## Aim of the task
Render the lines as a numbered list, omitting blank lines, starting at the line that contains "You are a computer-use agent. Viewport: 227px" and ending with the line that contains "Action: tap(424, 40)".

** Start of Exercise material **

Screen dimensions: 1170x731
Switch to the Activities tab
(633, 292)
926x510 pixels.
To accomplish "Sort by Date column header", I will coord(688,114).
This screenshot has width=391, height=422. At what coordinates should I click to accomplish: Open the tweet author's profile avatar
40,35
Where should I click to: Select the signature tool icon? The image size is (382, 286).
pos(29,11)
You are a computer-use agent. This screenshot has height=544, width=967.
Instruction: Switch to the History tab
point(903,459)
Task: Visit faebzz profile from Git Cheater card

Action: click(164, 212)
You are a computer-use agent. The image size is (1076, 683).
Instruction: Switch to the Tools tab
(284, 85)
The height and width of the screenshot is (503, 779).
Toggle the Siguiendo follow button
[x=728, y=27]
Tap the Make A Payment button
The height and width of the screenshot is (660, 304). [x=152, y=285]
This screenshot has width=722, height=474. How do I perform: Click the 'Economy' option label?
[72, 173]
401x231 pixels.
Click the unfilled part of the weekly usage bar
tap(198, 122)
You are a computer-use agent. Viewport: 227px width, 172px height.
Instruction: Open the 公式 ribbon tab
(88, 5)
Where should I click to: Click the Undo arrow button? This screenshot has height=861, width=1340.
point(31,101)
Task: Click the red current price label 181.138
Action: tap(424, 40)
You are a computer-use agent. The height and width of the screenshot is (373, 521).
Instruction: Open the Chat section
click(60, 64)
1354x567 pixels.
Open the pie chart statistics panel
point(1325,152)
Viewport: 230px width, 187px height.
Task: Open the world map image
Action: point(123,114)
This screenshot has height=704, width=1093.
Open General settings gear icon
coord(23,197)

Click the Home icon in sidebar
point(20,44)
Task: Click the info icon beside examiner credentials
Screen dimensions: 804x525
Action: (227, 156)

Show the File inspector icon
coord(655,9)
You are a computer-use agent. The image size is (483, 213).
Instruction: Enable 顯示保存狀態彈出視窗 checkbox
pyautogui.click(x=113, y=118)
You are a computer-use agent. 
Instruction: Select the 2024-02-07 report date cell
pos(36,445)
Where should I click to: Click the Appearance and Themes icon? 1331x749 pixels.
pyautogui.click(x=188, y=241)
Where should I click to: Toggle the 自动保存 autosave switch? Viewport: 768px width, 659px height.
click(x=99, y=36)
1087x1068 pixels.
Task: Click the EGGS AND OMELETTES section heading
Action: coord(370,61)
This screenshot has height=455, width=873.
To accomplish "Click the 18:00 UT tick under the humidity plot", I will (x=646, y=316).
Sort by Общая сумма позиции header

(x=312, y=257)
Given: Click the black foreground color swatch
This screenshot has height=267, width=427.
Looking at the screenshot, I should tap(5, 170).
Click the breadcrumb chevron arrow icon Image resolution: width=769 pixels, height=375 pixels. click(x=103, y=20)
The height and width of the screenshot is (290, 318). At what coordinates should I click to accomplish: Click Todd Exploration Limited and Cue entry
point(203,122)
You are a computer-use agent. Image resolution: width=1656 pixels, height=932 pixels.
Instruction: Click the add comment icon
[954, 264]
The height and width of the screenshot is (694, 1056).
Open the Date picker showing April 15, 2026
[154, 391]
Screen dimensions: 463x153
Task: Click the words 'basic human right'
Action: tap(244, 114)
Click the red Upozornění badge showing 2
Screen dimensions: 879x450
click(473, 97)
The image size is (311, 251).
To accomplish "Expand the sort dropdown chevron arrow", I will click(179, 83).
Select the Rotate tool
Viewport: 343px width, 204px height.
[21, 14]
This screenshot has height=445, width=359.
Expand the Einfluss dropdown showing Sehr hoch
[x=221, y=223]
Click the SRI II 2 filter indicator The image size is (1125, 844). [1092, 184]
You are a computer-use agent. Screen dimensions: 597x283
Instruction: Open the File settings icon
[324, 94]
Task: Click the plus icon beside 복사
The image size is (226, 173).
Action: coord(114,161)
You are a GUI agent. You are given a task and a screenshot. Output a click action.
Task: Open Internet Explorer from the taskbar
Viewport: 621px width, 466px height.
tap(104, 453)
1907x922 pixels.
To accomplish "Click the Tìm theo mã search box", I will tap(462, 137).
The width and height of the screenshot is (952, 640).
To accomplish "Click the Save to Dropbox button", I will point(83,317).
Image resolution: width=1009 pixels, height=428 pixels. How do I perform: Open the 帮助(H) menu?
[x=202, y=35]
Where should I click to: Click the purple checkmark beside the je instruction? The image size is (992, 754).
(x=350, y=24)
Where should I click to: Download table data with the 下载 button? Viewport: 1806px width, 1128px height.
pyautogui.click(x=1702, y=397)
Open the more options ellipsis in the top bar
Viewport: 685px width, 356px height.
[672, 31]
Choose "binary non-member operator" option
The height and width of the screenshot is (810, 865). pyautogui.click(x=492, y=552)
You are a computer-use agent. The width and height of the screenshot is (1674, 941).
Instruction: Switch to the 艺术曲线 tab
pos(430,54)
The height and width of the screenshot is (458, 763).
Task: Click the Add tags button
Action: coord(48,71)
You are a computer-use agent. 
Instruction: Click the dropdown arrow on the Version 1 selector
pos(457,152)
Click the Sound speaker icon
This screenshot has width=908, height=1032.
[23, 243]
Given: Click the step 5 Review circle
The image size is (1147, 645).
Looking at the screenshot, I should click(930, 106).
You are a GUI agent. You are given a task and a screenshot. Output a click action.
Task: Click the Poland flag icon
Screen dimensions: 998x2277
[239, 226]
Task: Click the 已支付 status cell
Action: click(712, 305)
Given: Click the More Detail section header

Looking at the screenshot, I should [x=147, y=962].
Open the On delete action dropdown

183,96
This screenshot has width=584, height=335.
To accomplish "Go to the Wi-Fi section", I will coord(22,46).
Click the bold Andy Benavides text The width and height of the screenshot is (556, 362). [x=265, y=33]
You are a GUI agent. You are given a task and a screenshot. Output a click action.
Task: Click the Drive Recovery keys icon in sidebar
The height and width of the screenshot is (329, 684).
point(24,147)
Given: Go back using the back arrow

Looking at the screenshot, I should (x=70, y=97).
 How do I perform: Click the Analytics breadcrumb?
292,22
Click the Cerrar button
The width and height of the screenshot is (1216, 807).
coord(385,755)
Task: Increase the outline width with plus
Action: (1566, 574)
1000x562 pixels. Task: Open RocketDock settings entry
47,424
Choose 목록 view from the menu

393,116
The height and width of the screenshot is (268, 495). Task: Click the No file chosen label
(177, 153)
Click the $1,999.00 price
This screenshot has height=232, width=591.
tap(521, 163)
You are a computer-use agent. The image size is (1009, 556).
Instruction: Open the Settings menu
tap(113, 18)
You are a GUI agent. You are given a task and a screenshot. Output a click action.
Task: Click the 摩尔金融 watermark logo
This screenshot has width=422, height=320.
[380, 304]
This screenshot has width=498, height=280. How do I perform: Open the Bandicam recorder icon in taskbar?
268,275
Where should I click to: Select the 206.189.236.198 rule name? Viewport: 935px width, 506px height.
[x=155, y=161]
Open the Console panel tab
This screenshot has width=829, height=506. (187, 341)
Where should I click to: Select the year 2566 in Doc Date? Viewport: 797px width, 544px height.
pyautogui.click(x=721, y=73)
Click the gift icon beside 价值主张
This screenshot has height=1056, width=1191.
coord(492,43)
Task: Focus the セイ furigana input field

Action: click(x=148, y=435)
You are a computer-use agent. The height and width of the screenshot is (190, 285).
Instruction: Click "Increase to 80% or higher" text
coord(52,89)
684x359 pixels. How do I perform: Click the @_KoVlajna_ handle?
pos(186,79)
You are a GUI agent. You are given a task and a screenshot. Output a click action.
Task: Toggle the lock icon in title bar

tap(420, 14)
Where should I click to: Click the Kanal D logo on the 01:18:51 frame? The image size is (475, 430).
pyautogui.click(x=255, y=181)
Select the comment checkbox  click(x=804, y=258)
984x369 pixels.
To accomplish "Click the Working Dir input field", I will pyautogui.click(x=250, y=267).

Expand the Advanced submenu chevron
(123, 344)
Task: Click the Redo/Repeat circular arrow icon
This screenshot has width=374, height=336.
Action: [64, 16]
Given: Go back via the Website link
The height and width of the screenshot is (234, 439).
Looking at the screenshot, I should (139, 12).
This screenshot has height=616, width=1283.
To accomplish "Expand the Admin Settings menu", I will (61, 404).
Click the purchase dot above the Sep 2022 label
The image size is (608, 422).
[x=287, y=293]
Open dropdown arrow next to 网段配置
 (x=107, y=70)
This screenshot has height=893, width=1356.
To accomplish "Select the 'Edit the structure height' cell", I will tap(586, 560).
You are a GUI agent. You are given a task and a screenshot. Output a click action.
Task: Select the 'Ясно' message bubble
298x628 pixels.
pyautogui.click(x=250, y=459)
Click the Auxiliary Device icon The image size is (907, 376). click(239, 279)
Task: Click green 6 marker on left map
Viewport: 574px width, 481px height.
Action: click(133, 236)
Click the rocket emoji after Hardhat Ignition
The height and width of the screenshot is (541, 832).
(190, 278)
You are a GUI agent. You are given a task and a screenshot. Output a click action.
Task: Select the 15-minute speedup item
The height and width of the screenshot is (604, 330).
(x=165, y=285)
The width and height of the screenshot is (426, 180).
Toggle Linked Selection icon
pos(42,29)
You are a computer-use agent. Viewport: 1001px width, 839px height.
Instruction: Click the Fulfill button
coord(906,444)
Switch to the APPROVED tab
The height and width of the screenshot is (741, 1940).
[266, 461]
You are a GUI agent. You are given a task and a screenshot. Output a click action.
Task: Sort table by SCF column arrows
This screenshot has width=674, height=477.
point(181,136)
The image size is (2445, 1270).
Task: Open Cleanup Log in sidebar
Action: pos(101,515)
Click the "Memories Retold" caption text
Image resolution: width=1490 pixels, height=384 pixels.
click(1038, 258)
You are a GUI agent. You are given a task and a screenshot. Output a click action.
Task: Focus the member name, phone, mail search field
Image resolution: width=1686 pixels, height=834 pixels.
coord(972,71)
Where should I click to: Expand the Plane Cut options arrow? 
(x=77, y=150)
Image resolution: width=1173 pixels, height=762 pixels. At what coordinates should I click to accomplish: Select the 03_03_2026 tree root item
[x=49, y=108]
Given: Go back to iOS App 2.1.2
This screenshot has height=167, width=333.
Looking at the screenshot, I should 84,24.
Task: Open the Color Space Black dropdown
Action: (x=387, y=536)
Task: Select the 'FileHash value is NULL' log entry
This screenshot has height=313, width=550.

** End of Exercise material **

## The response
1. You are a computer-use agent. Viewport: 227px width, 172px height.
2. Instruction: Open the 公式 ribbon tab
3. (88, 5)
4. Where should I click to: Click the Undo arrow button? This screenshot has height=861, width=1340.
5. point(31,101)
6. Task: Click the red current price label 181.138
7. Action: tap(424, 40)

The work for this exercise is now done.